Reviewers have a lot less power these days. When TV movie reviews were in their infancy, a thumbs-up from Siskel & Ebert would guarantee more butts in chairs. But now? When every station has its own movie reviewer and anyone who wants to blog about movies can? A review doesn’t swing the attendance needle at all.

Just look at Rotten Tomatoes if you don’t believe me. A lot of movies—and I mean a lot—have a 35% positive score from the reviewer aggregate and a 90% positive score from actual moviegoers.

None of which will matter as to whether or not you will like the movie. Because you have your own opinion, and everyone else be damned.

It’s the same for books. All entertainment really. And pretty much most everything in your life. Some people are great verbal storytellers. And some people aren’t. Who do you want recounting their dreams? Well, you’d usually say the great storyteller, but every now and then the Average Joe has some kind of whacky weird dream that’s riveting just because.

And even then, after you’ve had a good laugh or you’ve all shared a what-the? in response to the dream, you’ll move on with your life. That dream might be forgotten as you get yourself another cup of coffee.

This is where Dean’s I don’t care what other people think comes in. It allows him to play in public. Just like not reading reviews or counting how much I’ve published over the years allows me to play in public.

It’s about what gets me to the computer. Gets. Me. To the computer. And writing what someone else says they want won’t do it.

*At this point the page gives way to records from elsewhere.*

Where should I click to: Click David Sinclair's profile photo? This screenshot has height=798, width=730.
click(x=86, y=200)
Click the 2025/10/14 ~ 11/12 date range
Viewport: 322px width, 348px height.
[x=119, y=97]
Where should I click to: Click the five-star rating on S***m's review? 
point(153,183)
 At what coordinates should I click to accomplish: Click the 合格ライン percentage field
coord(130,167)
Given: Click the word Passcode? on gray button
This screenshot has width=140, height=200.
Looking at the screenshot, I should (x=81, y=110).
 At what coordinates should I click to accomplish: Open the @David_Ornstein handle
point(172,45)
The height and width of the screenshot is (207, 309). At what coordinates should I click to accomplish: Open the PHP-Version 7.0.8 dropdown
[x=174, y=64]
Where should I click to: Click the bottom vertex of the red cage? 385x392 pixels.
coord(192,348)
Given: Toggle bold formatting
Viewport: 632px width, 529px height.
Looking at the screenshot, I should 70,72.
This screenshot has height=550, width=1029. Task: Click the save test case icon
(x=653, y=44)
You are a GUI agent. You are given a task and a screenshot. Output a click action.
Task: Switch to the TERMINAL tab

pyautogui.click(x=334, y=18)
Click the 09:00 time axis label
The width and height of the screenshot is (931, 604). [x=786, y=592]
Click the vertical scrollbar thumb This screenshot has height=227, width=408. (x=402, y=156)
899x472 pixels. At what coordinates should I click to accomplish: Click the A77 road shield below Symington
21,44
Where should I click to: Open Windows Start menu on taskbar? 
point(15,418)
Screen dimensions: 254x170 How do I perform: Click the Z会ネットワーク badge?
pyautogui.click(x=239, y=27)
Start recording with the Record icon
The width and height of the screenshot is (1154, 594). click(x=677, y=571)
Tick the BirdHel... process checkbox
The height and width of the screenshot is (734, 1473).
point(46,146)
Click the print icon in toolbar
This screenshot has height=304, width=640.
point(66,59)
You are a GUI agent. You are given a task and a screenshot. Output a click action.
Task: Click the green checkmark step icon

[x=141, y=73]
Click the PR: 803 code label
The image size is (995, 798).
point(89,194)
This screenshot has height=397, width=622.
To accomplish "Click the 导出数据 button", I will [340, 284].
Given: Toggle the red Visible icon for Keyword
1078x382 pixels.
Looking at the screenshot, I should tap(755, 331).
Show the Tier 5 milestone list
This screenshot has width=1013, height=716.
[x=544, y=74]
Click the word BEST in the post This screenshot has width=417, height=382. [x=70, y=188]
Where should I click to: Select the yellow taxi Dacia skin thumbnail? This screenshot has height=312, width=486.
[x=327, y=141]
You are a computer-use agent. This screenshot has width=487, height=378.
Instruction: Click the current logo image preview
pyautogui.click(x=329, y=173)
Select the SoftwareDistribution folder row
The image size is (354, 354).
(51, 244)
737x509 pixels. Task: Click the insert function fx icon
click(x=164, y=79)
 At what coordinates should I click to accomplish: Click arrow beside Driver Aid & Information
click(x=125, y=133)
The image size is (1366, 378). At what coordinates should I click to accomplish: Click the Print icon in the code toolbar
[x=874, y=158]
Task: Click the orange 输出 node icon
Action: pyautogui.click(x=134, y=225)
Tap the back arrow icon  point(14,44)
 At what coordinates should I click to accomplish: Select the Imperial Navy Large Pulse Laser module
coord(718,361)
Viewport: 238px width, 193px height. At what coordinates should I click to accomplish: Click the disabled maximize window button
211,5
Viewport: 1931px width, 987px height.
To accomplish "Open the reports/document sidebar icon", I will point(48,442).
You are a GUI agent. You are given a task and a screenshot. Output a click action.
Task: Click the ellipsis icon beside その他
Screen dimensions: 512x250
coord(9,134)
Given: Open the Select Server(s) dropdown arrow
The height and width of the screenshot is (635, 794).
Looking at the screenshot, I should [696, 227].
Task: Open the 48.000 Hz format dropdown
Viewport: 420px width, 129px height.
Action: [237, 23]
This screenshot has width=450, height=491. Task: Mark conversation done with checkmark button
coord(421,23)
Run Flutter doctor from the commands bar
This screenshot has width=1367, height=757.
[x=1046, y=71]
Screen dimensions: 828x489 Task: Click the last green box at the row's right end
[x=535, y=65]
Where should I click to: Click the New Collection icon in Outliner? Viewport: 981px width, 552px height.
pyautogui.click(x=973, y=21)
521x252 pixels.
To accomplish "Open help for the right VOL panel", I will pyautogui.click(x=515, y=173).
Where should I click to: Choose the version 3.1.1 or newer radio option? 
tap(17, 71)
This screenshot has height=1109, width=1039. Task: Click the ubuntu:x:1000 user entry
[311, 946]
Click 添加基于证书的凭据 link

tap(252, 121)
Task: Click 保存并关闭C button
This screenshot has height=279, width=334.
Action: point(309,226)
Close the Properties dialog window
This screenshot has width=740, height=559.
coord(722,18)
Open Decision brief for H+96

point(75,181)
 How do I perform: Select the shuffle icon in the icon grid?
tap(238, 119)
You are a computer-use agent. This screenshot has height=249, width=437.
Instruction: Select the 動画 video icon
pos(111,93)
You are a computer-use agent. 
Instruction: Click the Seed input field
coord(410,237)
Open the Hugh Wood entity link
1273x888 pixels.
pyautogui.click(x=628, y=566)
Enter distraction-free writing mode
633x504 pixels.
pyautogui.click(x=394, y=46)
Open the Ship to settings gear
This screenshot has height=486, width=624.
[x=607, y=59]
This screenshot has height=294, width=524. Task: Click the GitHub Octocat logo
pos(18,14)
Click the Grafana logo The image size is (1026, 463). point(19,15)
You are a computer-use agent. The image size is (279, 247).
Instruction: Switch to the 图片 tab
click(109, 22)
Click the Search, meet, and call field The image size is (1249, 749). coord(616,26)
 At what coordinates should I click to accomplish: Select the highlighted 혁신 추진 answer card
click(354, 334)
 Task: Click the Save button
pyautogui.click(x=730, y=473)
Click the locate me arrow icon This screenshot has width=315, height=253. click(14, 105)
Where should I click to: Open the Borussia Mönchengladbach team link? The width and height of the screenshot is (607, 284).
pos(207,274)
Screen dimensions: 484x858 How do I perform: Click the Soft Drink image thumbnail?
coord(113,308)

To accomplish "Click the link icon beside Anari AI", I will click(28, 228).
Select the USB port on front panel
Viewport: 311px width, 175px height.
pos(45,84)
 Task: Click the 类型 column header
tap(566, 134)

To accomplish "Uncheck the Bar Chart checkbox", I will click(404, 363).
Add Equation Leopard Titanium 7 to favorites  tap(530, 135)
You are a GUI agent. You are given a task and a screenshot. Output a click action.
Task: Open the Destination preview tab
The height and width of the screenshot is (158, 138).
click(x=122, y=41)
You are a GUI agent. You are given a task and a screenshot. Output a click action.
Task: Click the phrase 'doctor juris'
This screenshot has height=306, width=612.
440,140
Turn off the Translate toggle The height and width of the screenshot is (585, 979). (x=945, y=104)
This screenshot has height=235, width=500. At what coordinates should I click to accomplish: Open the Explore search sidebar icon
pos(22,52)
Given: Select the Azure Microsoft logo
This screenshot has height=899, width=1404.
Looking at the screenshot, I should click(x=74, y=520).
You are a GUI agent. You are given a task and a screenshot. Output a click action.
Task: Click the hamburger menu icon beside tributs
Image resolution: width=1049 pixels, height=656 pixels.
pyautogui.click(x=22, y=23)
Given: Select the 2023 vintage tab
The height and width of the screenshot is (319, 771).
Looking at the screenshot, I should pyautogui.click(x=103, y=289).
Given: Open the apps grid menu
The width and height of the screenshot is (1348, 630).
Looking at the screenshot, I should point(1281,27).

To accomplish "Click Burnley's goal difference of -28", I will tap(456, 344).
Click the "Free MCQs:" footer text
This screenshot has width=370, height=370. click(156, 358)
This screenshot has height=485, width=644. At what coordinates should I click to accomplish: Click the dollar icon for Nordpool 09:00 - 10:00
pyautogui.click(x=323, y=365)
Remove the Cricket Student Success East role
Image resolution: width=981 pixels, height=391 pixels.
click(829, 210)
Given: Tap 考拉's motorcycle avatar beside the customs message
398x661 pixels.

Even if I agree to be in an anthology, if I miss the editor will be annoyed, and maybe not ask me to write for their projects ever again. But do they care? They have other writers. They’re not building their anthology around me. Or if they are, they’ll figure out a solution.

I’ve watched many a Huge Bestselling Name back in the day when those names sold hundreds of thousands of copies miss deadlines, and no one held the anthologies for them. It was just a cost of doing business.

Ultimately, nobody cares about any of this—not after they’ve dealt with the short-term problem of a changed anthology or a missed deadline.

Which brings us to business. This was where I had the most trouble learning that nobody cares. If I screw up a contract negotiation, I will care, but I won’t know it (usually) until I get slapped with one of the gotcha clauses that I didn’t know about.

No one knows what’s in someone else’s contract, for the most part. What got added and removed from the boilerplate. How much they got paid or they didn’t. Every now and then, a contract goes through litigation, and we can all see it.

Every time I read a movie contract that hit litigation, I am struck in two ways: first, there are a lot of clauses that I want in my contracts. And second—always—I find clauses that make me wonder who the hell thought that was a good idea for the writer. Every single time.

Do I care? Not on the level the writer does. And if I’m honest, I care because someone pulled back the curtain on someone else’s contract, and I got a little bit of education on how contracts work for someone else.

But did the mistakes in that contract change my afternoon? Alter the way I live my life? No. I just have another tool in my toolbox.

It took me a long time to realize that there was no perfect contract, that the best lawyers can find loopholes in anything, and some lawyers can plug those loopholes before they cost the writer money. A lot of times, I’ve let really bad contracts that have my name on them expire. A few are still active. They annoy me, mostly because I forget why I made the mistake I did—a mistake I’m still paying for.

A mistake I care about.

But to a person, the person I negotiated with on the other side of the aisle? All gone. Fired in one instance, dead in several others, laid off in most cases, and the terms of my contract, negotiated years ago, are long forgotten.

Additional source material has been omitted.